It never ceases to amaze me how being a parent is like taking a day-long ride on the wildest roller coaster imaginable, featuring dips, turns, drops and highs and lows.
Over the course of the three-day Labor Day holiday weekend, we set out to give the kids a full blown summer weekend extravaganza before school kicked into gear, featuring long beach days, summer foods and a water park day, among other things.
Throughout the weekend, there were many fun, memorable times with our boys as well as plenty of regrettable, frustrating occasions. Here’s a rundown of some of the emotions experienced over the weekend:
With my boys, Beckett and Carson, there are plenty of “Life Is Good” times, and I try and embrace them because parenting is too hard and overwhelming at times not to bask in the glory of the wonderful moments.
For me, introducing my sons to the ocean and sharing my life-long love of it is about as good as it gets. It’s a passion of mine that I have not been able to enjoy with my sons until this summer.
As soon as we get to the beach each day, Beckett, 5, wants me to take him into the ocean or “into the deep” as he puts it. If he had his way, he would be in the ocean the entire time we are there. That makes two of us actually.
This was the first summer Beckett got to truly experience the ocean and the waves, and he has developed that critical respect for it.
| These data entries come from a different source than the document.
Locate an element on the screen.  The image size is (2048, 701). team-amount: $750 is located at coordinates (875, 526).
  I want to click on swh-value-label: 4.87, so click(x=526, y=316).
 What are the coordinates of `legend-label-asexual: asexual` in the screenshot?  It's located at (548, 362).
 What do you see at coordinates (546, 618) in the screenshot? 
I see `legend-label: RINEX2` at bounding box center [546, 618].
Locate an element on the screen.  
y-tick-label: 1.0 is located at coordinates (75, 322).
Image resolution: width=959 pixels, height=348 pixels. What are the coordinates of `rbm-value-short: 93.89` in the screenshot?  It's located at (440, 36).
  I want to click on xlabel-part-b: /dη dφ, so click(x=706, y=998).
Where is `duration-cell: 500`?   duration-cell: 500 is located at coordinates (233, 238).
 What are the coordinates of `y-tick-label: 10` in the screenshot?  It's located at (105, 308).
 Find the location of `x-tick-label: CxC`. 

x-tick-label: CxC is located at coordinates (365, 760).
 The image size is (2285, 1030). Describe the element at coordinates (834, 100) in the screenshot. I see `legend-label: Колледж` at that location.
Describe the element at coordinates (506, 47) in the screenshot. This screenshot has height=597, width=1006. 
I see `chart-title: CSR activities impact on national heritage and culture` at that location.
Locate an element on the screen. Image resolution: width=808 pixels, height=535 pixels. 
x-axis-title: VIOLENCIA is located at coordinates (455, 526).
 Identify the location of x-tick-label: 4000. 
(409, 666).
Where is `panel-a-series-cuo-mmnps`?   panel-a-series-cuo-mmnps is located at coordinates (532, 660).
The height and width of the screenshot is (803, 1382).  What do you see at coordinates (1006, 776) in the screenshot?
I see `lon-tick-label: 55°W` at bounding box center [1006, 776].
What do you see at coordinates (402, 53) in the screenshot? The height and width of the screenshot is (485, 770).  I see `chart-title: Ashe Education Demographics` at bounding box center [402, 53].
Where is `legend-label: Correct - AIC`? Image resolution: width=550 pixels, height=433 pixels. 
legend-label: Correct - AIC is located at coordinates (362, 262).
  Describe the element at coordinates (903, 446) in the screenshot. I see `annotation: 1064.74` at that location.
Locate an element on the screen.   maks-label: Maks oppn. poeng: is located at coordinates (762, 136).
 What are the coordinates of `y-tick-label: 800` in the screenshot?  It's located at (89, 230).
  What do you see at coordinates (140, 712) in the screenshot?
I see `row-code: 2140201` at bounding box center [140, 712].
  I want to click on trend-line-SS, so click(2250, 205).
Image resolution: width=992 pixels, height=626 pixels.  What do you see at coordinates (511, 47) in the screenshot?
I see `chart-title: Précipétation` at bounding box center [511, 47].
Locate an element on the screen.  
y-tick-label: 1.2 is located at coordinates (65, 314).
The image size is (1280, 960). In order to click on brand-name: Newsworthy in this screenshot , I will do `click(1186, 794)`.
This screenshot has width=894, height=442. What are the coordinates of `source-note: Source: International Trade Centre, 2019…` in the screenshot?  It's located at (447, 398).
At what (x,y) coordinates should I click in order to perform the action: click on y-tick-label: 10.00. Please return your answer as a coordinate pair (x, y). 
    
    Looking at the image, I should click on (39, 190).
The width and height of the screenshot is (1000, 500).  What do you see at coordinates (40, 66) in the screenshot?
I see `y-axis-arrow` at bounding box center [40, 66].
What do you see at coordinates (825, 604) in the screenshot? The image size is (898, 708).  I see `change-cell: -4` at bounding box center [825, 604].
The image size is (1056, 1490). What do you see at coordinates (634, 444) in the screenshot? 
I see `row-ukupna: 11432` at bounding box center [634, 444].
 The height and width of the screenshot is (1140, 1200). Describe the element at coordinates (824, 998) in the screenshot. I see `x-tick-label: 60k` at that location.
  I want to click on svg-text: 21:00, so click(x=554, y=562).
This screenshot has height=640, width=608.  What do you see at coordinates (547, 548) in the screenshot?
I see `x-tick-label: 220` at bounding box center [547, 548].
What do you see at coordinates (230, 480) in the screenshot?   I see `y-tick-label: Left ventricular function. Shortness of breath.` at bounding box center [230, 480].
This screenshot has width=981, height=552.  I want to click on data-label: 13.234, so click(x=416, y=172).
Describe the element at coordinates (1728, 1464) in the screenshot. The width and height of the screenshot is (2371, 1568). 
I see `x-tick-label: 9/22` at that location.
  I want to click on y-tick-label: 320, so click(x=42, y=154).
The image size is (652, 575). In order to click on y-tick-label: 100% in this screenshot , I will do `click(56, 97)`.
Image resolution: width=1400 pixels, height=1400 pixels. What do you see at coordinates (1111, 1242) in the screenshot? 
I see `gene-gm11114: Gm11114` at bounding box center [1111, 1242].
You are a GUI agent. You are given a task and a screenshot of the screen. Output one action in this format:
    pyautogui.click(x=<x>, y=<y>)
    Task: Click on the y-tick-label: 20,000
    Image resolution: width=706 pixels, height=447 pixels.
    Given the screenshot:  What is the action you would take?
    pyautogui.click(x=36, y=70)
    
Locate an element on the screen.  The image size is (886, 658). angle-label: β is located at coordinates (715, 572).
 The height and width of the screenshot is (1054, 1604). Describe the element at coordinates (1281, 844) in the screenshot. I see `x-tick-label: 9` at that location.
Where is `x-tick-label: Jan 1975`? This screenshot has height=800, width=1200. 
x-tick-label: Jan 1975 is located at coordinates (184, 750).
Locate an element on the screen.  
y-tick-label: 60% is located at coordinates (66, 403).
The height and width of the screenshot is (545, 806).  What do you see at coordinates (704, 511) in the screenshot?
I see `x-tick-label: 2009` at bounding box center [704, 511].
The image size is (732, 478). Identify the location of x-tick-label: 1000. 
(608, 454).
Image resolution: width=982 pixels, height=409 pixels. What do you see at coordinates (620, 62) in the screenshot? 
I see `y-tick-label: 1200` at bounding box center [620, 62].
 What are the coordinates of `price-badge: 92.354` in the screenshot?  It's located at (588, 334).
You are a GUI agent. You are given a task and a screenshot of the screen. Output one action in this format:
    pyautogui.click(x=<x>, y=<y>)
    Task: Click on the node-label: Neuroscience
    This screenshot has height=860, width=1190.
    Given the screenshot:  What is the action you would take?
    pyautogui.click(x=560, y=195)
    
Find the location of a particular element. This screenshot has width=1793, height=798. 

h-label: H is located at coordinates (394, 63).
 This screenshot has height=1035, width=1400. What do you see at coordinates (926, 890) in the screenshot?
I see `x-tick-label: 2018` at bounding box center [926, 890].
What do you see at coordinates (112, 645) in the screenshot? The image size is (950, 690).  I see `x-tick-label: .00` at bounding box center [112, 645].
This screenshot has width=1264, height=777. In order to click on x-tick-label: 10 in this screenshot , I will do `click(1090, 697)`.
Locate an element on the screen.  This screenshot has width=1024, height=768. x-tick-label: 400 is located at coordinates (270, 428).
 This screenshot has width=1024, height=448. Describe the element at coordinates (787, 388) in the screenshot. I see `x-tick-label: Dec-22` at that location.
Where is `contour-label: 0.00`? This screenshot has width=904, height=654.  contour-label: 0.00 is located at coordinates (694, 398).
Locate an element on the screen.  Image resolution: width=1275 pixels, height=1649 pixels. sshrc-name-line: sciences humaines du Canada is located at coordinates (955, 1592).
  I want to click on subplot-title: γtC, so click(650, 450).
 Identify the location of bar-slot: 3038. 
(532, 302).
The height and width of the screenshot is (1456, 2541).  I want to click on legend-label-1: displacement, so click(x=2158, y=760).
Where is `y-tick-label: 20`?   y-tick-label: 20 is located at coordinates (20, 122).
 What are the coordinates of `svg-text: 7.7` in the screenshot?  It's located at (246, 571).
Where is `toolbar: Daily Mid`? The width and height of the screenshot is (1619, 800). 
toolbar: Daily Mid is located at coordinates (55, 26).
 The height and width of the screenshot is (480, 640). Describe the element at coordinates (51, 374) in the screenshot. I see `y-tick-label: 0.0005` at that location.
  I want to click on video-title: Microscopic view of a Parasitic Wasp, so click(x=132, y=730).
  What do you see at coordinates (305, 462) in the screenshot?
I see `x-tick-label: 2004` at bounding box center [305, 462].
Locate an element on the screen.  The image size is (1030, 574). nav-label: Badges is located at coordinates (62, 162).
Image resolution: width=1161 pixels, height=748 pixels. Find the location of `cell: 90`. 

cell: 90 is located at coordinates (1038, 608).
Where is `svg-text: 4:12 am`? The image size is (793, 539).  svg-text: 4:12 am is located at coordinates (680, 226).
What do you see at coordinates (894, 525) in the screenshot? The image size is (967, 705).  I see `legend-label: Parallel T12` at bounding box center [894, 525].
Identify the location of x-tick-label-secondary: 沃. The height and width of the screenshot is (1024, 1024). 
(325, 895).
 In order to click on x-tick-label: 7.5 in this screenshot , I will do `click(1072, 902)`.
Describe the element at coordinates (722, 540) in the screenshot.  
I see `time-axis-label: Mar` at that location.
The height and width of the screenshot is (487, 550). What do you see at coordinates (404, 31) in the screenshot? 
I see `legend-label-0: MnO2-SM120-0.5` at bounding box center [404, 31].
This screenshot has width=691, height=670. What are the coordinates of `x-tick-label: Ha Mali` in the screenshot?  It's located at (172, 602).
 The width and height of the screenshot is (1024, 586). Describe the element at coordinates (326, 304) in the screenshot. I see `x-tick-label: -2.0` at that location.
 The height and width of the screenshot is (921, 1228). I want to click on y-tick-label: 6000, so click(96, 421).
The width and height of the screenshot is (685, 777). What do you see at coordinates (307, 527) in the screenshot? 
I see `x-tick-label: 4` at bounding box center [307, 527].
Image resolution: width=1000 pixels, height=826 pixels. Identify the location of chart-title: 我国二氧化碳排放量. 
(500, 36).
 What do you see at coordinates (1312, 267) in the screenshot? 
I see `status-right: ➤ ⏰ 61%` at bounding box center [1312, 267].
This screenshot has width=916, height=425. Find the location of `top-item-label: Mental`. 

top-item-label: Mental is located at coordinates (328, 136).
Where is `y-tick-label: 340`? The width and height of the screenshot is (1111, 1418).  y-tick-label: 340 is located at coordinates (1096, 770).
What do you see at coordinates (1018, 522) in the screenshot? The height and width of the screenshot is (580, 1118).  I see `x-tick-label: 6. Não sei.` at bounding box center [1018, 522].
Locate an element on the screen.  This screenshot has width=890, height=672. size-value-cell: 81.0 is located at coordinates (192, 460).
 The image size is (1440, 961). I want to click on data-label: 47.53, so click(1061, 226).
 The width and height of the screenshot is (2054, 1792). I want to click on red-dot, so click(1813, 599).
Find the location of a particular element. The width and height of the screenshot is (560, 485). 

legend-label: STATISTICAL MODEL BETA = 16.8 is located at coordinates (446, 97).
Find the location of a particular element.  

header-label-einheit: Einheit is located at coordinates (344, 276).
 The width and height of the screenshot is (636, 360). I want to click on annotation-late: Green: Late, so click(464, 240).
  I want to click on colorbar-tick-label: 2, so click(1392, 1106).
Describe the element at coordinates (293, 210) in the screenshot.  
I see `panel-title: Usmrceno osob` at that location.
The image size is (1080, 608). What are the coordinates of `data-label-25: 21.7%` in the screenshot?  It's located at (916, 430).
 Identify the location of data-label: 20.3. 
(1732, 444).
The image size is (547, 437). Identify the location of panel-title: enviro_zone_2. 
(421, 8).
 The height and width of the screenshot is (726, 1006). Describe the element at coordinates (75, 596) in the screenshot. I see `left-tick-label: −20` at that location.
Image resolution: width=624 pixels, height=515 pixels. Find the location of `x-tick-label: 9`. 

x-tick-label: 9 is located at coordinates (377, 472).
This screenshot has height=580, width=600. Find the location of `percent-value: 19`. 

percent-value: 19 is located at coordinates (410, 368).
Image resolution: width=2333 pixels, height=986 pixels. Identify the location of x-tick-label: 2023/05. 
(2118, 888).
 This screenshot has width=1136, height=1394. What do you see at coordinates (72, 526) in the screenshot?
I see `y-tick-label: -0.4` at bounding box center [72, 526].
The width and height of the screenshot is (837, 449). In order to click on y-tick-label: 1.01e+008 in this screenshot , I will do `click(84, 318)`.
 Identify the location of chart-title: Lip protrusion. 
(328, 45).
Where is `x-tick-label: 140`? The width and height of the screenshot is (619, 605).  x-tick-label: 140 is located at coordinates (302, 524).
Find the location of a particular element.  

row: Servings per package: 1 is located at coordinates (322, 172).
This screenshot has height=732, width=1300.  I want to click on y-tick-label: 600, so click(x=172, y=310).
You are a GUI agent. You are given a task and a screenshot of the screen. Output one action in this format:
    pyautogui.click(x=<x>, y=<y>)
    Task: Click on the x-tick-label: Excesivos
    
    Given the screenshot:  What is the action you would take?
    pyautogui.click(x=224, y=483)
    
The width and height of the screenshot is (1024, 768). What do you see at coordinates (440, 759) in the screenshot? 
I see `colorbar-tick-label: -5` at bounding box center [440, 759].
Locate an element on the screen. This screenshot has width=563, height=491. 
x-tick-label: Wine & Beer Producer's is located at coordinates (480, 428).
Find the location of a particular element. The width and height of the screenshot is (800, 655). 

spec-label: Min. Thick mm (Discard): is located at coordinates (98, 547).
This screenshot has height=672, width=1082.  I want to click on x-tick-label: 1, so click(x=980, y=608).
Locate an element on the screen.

He has also developed a fascination with it that I identify with and adore.
It was a summer of many firsts for him in the water, including catching his first wave on a body board and several instances when he got tumbled hard by breaking waves. There’s nothing like getting smacked around a bit by some waves to give you an appreciation for the ocean.
With Carson, 3, his personality is a perfect balance to Beckett’s. Carson wants no part of the ocean when we first get out on the beach, but as the day progresses his courage grows and by the end he’s grabbing my hand and pulling me toward the ocean. Once we get to the ocean, he motions in his not-so-subtle, non-verbal way for me to put him on my shoulders. Once firmly in place, he demands I take him out into the ocean. Although I can’t see his face, I can tell from others around that he is all smiles.
Seeing the boys enjoying the ocean and beach makes me incredibly happy because we are going to be going to the ocean as often as we can and it will be a huge help if they enjoy it as much as their parents do.
Of course, there are maddening moments that frustrate me to end with parenting, and nothing does that more presently than when Beckett abuses his little brother.
There are times when Beckett should face criminal charges for what he does to Carson. In his defense, there are times when Carson instigates and seems to be seeking a violent response, but Beckett’s reaction all too often crosses the line.
An example of Carson’s instigative ways would be the other night when I found him pulling the cushion Beckett was sitting on out from underneath him on the couch, causing him to fall to the floor. I told him to stop and he didn’t listen. Beckett told him to stop and he refused, and instead of handling it in an appropriate way, Beckett pushed Carson down to the ground, rolled him over on to his stomach and tried to stand on his back. I was able to intervene and keep that from happening with Beckett alleging, “he deserves to have me jump on his back.”
As Carson ran into the other room, he slapped Beckett atop the head and me in the leg, leading Beckett to tackle him into a wall. I sent them both to their rooms at that point, while I searched in the refrigerator for something cold that might soothe my nerves.
There are days when neither kid can be satisfied, and it’s these confusing times that drive me crazy.
Neither wants to eat what is prepared for them. Neither wants to drink anything we have. Neither wants to go to the beach. Neither wants to swim in the pool. Neither wants to ride their bikes. Neither wants to do anything suggested.
It’s these perplexing sorts of days that also lead me to the fridge looking for something cold to ease my mind.
After the long and exhausting holiday weekend, Beckett woke up first on Tuesday, which was his first day of school.
It was a little after 5 and he made it quite clear he was ready by showing up in our room with his uniform shirt on. It was on backwards, but I couldn’t help feel a tremendous sense of pride in my boy. That was a great way to start the day.
He was anxious to go to school and I do not take that for granted, whether it’s the first day in the fall or in the middle of winter.
Later, as we walked into school for his first day as a kindergartener, it was impossible not to be proud and excited for him. I assume this is how it is for all parents, particularly at the early lower school age.
Last year, leaving school after dropping him off for pre-kindergarten, it was emotional. It was the same this year, but not quite as much. Instead, I was wondering if his shirt was still tucked in or not.